═══ Entries shown ═══
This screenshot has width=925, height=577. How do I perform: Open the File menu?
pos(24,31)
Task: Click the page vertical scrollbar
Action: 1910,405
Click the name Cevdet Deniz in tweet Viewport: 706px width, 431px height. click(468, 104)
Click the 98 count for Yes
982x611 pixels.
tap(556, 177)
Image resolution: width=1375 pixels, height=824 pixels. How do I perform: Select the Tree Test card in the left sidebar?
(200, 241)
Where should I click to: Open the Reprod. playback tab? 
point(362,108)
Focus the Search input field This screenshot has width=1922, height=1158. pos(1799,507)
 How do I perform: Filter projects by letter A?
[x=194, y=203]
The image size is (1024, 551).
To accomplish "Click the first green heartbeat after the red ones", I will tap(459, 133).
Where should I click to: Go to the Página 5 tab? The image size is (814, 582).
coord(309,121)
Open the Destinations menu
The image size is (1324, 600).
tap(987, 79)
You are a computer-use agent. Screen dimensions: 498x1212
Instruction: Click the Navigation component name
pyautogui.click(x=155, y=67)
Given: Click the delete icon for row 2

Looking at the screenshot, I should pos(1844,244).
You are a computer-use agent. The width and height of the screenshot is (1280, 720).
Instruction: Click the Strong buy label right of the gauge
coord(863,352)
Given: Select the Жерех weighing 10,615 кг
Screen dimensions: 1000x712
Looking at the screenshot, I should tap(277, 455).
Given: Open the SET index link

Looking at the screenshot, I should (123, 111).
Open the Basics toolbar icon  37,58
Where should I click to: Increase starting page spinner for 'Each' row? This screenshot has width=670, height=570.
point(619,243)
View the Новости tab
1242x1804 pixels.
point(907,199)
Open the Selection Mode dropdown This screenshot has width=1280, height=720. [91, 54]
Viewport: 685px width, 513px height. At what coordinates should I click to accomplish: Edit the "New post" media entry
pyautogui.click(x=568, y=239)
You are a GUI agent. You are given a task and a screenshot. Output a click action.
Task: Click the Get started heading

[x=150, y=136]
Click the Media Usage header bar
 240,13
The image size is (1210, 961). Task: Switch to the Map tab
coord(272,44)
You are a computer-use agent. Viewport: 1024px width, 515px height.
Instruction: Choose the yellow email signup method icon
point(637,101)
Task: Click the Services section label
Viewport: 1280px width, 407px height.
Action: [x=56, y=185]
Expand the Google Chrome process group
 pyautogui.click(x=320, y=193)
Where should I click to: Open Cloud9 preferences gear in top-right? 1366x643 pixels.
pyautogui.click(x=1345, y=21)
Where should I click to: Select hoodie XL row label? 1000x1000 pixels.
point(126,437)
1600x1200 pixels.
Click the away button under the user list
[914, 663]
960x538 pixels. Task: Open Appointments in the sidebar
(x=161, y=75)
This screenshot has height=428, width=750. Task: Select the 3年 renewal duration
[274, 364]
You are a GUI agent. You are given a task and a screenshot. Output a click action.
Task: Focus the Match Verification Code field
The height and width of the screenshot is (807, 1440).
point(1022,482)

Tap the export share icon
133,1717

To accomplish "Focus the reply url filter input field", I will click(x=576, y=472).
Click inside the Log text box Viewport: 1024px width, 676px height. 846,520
═══
(Task goal)
Determine how many lines in the entries above hold the string "field", then report that number and nothing further.

(Result of this task)
3